*WHAT YOU WILL DO:*
Some lines below hold "computer". Pick them out and copy them.

*DATA FOR REVIEW:*
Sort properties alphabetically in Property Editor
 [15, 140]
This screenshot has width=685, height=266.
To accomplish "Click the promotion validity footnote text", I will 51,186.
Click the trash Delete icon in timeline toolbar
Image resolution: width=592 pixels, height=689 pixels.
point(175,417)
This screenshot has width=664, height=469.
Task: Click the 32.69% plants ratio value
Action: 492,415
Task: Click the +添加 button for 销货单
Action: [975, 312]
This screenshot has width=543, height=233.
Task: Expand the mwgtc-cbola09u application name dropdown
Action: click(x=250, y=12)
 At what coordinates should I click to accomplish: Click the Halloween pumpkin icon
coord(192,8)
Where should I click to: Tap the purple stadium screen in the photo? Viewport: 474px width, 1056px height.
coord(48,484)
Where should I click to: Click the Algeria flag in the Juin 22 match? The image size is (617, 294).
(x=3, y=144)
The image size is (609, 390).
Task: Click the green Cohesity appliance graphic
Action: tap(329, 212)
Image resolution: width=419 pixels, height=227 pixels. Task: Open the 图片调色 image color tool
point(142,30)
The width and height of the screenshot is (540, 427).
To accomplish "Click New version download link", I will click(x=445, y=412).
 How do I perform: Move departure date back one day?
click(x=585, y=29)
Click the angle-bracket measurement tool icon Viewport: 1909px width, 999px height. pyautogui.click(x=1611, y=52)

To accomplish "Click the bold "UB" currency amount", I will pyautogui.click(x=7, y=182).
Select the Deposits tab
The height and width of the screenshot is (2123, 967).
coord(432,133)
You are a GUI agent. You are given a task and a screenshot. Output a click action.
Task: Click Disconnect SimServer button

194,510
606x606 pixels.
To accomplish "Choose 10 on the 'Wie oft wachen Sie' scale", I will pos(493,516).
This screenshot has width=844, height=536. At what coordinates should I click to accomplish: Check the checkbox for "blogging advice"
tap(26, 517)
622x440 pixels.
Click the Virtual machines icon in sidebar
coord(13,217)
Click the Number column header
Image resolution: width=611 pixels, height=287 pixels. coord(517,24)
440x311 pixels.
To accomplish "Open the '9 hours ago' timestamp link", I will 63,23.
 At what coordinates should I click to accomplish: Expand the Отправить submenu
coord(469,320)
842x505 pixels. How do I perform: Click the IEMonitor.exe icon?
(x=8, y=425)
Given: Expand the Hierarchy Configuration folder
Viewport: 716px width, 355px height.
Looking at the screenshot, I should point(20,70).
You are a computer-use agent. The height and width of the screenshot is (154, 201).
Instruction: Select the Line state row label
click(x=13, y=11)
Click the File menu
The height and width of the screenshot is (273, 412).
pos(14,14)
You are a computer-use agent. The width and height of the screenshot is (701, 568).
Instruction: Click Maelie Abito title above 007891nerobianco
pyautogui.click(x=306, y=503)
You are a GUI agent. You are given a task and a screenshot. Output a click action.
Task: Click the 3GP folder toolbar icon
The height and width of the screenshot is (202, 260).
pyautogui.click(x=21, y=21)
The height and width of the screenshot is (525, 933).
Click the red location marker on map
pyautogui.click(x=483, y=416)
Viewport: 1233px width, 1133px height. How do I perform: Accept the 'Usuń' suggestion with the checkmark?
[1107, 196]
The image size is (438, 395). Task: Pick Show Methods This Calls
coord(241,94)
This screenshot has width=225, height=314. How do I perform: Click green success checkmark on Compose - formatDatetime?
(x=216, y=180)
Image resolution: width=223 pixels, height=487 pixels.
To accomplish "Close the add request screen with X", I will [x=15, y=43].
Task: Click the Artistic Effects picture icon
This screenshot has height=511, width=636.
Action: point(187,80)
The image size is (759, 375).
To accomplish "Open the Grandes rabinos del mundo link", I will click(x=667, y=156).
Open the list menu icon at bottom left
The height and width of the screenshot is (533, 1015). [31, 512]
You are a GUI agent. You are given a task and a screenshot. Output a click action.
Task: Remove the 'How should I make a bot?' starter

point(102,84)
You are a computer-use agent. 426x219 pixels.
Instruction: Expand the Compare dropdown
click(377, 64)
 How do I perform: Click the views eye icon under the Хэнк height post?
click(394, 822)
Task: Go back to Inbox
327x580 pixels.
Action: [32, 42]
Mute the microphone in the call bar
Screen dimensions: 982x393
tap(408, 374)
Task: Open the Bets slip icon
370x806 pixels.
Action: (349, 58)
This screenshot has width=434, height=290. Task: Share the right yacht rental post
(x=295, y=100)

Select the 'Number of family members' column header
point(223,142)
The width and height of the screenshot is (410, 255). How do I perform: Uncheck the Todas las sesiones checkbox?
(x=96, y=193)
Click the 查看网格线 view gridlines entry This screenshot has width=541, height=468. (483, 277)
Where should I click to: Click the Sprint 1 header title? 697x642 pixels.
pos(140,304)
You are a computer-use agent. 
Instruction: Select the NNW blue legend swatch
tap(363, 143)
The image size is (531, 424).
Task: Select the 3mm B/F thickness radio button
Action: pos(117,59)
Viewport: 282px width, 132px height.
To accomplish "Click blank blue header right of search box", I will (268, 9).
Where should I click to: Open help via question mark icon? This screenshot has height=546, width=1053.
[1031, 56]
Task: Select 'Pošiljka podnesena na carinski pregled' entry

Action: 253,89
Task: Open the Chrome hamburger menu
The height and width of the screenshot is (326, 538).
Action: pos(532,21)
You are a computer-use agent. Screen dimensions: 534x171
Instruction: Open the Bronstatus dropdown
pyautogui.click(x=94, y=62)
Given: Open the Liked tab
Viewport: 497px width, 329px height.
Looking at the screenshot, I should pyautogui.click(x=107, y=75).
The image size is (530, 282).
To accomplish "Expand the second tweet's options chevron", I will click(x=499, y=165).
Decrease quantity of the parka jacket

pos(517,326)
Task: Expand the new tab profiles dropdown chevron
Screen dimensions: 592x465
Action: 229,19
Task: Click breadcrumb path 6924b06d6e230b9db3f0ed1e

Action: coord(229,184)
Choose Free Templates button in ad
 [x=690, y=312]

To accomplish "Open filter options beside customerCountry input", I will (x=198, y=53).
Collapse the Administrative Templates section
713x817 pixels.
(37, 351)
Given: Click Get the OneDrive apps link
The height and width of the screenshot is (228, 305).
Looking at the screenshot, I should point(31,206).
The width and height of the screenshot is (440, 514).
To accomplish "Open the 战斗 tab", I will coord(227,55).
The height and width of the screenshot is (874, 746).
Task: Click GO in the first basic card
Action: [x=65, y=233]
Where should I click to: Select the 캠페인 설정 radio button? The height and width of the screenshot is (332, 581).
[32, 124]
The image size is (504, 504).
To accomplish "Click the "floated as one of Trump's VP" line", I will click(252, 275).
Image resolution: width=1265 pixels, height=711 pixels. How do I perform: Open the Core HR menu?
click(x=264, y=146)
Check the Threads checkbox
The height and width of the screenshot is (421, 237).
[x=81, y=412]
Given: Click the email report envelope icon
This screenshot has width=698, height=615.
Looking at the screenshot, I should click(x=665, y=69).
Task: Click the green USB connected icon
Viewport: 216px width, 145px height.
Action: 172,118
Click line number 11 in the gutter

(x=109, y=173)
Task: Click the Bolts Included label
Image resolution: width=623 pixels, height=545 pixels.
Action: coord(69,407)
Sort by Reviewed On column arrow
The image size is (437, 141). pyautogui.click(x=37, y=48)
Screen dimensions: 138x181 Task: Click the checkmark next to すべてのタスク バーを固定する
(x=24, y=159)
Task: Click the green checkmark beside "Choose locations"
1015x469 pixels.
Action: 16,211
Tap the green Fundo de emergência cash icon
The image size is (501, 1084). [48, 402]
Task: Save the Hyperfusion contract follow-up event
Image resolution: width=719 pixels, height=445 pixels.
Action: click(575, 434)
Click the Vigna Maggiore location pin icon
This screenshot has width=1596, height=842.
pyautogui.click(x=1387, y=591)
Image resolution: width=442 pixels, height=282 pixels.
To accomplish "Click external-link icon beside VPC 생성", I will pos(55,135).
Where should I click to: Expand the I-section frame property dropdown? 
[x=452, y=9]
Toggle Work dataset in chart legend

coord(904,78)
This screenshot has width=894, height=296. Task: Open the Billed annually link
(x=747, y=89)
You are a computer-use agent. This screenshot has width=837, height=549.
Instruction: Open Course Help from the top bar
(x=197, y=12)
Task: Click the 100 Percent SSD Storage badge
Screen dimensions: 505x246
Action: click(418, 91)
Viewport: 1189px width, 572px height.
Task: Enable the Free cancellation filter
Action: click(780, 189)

*TASK RESULT:*
You are a computer-use agent. The height and width of the screenshot is (154, 201).
You are a computer-use agent. The width and height of the screenshot is (701, 568).
You are a computer-use agent. 426x219 pixels.
You are a computer-use agent. 
You are a computer-use agent. Screen dimensions: 534x171
You are a computer-use agent. This screenshot has width=837, height=549.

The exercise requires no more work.